BEGIN Source material

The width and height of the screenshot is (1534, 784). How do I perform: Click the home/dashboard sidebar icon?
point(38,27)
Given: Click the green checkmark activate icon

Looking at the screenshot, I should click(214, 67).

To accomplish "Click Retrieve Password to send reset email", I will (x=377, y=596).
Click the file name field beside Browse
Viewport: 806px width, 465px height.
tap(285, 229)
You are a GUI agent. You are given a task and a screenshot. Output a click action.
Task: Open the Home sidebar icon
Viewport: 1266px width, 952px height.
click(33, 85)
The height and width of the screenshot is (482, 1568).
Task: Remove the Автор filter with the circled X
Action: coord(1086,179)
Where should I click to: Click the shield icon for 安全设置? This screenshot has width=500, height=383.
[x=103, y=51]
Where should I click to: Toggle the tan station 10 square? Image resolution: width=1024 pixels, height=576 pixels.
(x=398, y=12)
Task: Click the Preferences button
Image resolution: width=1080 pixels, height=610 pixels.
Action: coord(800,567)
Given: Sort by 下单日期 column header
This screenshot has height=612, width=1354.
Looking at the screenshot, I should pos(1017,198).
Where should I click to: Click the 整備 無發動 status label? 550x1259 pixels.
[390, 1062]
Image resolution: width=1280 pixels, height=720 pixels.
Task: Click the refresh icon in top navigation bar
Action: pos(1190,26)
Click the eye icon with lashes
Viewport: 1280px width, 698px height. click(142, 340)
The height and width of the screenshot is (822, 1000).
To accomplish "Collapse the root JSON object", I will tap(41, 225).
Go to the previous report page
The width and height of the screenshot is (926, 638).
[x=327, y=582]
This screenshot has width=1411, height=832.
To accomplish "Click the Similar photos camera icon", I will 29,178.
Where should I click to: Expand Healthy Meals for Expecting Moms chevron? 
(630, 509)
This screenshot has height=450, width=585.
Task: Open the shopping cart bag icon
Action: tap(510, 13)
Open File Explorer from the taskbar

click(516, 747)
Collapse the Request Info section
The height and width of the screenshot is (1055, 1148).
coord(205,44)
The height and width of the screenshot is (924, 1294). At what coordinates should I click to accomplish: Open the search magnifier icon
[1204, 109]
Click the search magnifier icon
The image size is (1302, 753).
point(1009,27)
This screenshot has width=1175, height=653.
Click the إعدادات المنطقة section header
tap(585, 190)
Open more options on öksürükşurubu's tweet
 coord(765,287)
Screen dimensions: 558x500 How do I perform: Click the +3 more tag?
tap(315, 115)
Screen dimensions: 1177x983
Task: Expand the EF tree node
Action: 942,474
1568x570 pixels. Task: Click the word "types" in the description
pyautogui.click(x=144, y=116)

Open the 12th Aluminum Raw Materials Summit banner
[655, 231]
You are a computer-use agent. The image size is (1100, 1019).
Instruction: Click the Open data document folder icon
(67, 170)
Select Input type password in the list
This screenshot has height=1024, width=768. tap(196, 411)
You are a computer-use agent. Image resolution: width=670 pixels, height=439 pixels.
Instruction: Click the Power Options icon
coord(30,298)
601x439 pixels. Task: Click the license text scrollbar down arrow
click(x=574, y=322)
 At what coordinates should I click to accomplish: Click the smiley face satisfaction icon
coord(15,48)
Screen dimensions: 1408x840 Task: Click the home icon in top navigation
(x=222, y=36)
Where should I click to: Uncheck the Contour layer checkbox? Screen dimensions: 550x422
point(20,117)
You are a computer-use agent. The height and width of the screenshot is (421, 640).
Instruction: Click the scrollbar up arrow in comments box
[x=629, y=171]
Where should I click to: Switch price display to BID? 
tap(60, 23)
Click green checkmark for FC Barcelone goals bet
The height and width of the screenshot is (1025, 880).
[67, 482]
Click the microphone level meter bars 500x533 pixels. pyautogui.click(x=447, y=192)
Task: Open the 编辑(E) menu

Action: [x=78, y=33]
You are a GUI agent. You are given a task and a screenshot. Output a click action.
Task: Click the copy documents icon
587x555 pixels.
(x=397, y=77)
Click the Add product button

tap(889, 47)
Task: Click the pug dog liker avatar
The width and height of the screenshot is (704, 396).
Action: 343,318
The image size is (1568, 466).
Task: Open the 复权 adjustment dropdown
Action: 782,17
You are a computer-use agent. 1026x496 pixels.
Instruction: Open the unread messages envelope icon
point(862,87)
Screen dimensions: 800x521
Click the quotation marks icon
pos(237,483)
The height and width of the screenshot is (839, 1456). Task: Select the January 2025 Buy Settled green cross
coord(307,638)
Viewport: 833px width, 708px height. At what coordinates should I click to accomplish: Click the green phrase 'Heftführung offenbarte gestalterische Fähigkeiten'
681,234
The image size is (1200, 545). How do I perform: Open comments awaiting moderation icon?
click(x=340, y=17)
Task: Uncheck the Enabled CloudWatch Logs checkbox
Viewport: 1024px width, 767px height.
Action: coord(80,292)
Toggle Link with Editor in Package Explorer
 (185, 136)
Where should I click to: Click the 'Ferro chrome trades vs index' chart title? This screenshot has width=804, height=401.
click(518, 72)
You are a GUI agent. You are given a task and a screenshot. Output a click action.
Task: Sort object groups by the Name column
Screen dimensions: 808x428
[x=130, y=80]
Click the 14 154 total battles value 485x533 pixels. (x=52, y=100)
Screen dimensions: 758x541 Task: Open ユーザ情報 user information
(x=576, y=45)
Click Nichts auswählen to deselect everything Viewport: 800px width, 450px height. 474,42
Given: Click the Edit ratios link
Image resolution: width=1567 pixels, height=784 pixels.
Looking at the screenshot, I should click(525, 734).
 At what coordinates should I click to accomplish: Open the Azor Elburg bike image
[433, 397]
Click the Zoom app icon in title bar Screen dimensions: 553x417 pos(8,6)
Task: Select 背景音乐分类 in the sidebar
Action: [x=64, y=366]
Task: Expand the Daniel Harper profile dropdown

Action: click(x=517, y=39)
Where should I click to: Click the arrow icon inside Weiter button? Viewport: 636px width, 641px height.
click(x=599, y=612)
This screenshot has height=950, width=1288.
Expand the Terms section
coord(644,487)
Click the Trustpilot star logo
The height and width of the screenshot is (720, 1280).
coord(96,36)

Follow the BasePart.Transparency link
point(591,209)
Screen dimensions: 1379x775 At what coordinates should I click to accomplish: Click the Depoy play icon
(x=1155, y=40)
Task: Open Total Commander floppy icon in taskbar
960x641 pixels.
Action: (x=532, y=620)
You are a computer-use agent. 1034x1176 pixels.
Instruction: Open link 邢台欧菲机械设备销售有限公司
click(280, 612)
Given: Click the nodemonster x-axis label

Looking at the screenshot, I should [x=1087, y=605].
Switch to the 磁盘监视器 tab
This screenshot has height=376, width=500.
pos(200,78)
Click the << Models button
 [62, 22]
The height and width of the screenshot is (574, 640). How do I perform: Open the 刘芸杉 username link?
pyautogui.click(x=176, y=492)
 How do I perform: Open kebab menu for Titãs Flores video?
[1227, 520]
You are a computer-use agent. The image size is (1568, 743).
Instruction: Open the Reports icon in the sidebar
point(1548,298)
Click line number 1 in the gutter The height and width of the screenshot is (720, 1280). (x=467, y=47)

END Source material

◆ **What needs to be done**: Repeat every record above precisely.

◆ **Task solution**:
The width and height of the screenshot is (1534, 784). How do I perform: Click the home/dashboard sidebar icon?
point(38,27)
Given: Click the green checkmark activate icon

Looking at the screenshot, I should click(214, 67).

To accomplish "Click Retrieve Password to send reset email", I will (x=377, y=596).
Click the file name field beside Browse
Viewport: 806px width, 465px height.
tap(285, 229)
You are a GUI agent. You are given a task and a screenshot. Output a click action.
Task: Open the Home sidebar icon
Viewport: 1266px width, 952px height.
click(33, 85)
The height and width of the screenshot is (482, 1568).
Task: Remove the Автор filter with the circled X
Action: coord(1086,179)
Where should I click to: Click the shield icon for 安全设置? This screenshot has width=500, height=383.
[x=103, y=51]
Where should I click to: Toggle the tan station 10 square? Image resolution: width=1024 pixels, height=576 pixels.
(x=398, y=12)
Task: Click the Preferences button
Image resolution: width=1080 pixels, height=610 pixels.
Action: coord(800,567)
Given: Sort by 下单日期 column header
This screenshot has height=612, width=1354.
Looking at the screenshot, I should pos(1017,198).
Where should I click to: Click the 整備 無發動 status label? 550x1259 pixels.
[390, 1062]
Image resolution: width=1280 pixels, height=720 pixels.
Task: Click the refresh icon in top navigation bar
Action: pos(1190,26)
Click the eye icon with lashes
Viewport: 1280px width, 698px height. click(142, 340)
The height and width of the screenshot is (822, 1000).
To accomplish "Collapse the root JSON object", I will tap(41, 225).
Go to the previous report page
The width and height of the screenshot is (926, 638).
[x=327, y=582]
This screenshot has width=1411, height=832.
To accomplish "Click the Similar photos camera icon", I will 29,178.
Where should I click to: Expand Healthy Meals for Expecting Moms chevron? 
(630, 509)
This screenshot has height=450, width=585.
Task: Open the shopping cart bag icon
Action: tap(510, 13)
Open File Explorer from the taskbar

click(516, 747)
Collapse the Request Info section
The height and width of the screenshot is (1055, 1148).
coord(205,44)
The height and width of the screenshot is (924, 1294). At what coordinates should I click to accomplish: Open the search magnifier icon
[1204, 109]
Click the search magnifier icon
The image size is (1302, 753).
point(1009,27)
This screenshot has width=1175, height=653.
Click the إعدادات المنطقة section header
tap(585, 190)
Open more options on öksürükşurubu's tweet
 coord(765,287)
Screen dimensions: 558x500 How do I perform: Click the +3 more tag?
tap(315, 115)
Screen dimensions: 1177x983
Task: Expand the EF tree node
Action: 942,474
1568x570 pixels. Task: Click the word "types" in the description
pyautogui.click(x=144, y=116)

Open the 12th Aluminum Raw Materials Summit banner
[655, 231]
You are a computer-use agent. The image size is (1100, 1019).
Instruction: Click the Open data document folder icon
(67, 170)
Select Input type password in the list
This screenshot has height=1024, width=768. tap(196, 411)
You are a computer-use agent. Image resolution: width=670 pixels, height=439 pixels.
Instruction: Click the Power Options icon
coord(30,298)
601x439 pixels. Task: Click the license text scrollbar down arrow
click(x=574, y=322)
 At what coordinates should I click to accomplish: Click the smiley face satisfaction icon
coord(15,48)
Screen dimensions: 1408x840 Task: Click the home icon in top navigation
(x=222, y=36)
Where should I click to: Uncheck the Contour layer checkbox? Screen dimensions: 550x422
point(20,117)
You are a computer-use agent. The height and width of the screenshot is (421, 640).
Instruction: Click the scrollbar up arrow in comments box
[x=629, y=171]
Where should I click to: Switch price display to BID? 
tap(60, 23)
Click green checkmark for FC Barcelone goals bet
The height and width of the screenshot is (1025, 880).
[67, 482]
Click the microphone level meter bars 500x533 pixels. pyautogui.click(x=447, y=192)
Task: Open the 编辑(E) menu

Action: [x=78, y=33]
You are a GUI agent. You are given a task and a screenshot. Output a click action.
Task: Click the copy documents icon
587x555 pixels.
(x=397, y=77)
Click the Add product button

tap(889, 47)
Task: Click the pug dog liker avatar
The width and height of the screenshot is (704, 396).
Action: 343,318
The image size is (1568, 466).
Task: Open the 复权 adjustment dropdown
Action: 782,17
You are a computer-use agent. 1026x496 pixels.
Instruction: Open the unread messages envelope icon
point(862,87)
Screen dimensions: 800x521
Click the quotation marks icon
pos(237,483)
The height and width of the screenshot is (839, 1456). Task: Select the January 2025 Buy Settled green cross
coord(307,638)
Viewport: 833px width, 708px height. At what coordinates should I click to accomplish: Click the green phrase 'Heftführung offenbarte gestalterische Fähigkeiten'
681,234
The image size is (1200, 545). How do I perform: Open comments awaiting moderation icon?
click(x=340, y=17)
Task: Uncheck the Enabled CloudWatch Logs checkbox
Viewport: 1024px width, 767px height.
Action: coord(80,292)
Toggle Link with Editor in Package Explorer
 (185, 136)
Where should I click to: Click the 'Ferro chrome trades vs index' chart title? This screenshot has width=804, height=401.
click(518, 72)
You are a GUI agent. You are given a task and a screenshot. Output a click action.
Task: Sort object groups by the Name column
Screen dimensions: 808x428
[x=130, y=80]
Click the 14 154 total battles value 485x533 pixels. (x=52, y=100)
Screen dimensions: 758x541 Task: Open ユーザ情報 user information
(x=576, y=45)
Click Nichts auswählen to deselect everything Viewport: 800px width, 450px height. 474,42
Given: Click the Edit ratios link
Image resolution: width=1567 pixels, height=784 pixels.
Looking at the screenshot, I should click(525, 734).
 At what coordinates should I click to accomplish: Open the Azor Elburg bike image
[433, 397]
Click the Zoom app icon in title bar Screen dimensions: 553x417 pos(8,6)
Task: Select 背景音乐分类 in the sidebar
Action: [x=64, y=366]
Task: Expand the Daniel Harper profile dropdown

Action: click(x=517, y=39)
Where should I click to: Click the arrow icon inside Weiter button? Viewport: 636px width, 641px height.
click(x=599, y=612)
This screenshot has height=950, width=1288.
Expand the Terms section
coord(644,487)
Click the Trustpilot star logo
The height and width of the screenshot is (720, 1280).
coord(96,36)

Follow the BasePart.Transparency link
point(591,209)
Screen dimensions: 1379x775 At what coordinates should I click to accomplish: Click the Depoy play icon
(x=1155, y=40)
Task: Open Total Commander floppy icon in taskbar
960x641 pixels.
Action: (x=532, y=620)
You are a computer-use agent. 1034x1176 pixels.
Instruction: Open link 邢台欧菲机械设备销售有限公司
click(280, 612)
Given: Click the nodemonster x-axis label

Looking at the screenshot, I should [x=1087, y=605].
Switch to the 磁盘监视器 tab
This screenshot has height=376, width=500.
pos(200,78)
Click the << Models button
 [62, 22]
The height and width of the screenshot is (574, 640). How do I perform: Open the 刘芸杉 username link?
pyautogui.click(x=176, y=492)
 How do I perform: Open kebab menu for Titãs Flores video?
[1227, 520]
You are a computer-use agent. The image size is (1568, 743).
Instruction: Open the Reports icon in the sidebar
point(1548,298)
Click line number 1 in the gutter The height and width of the screenshot is (720, 1280). (x=467, y=47)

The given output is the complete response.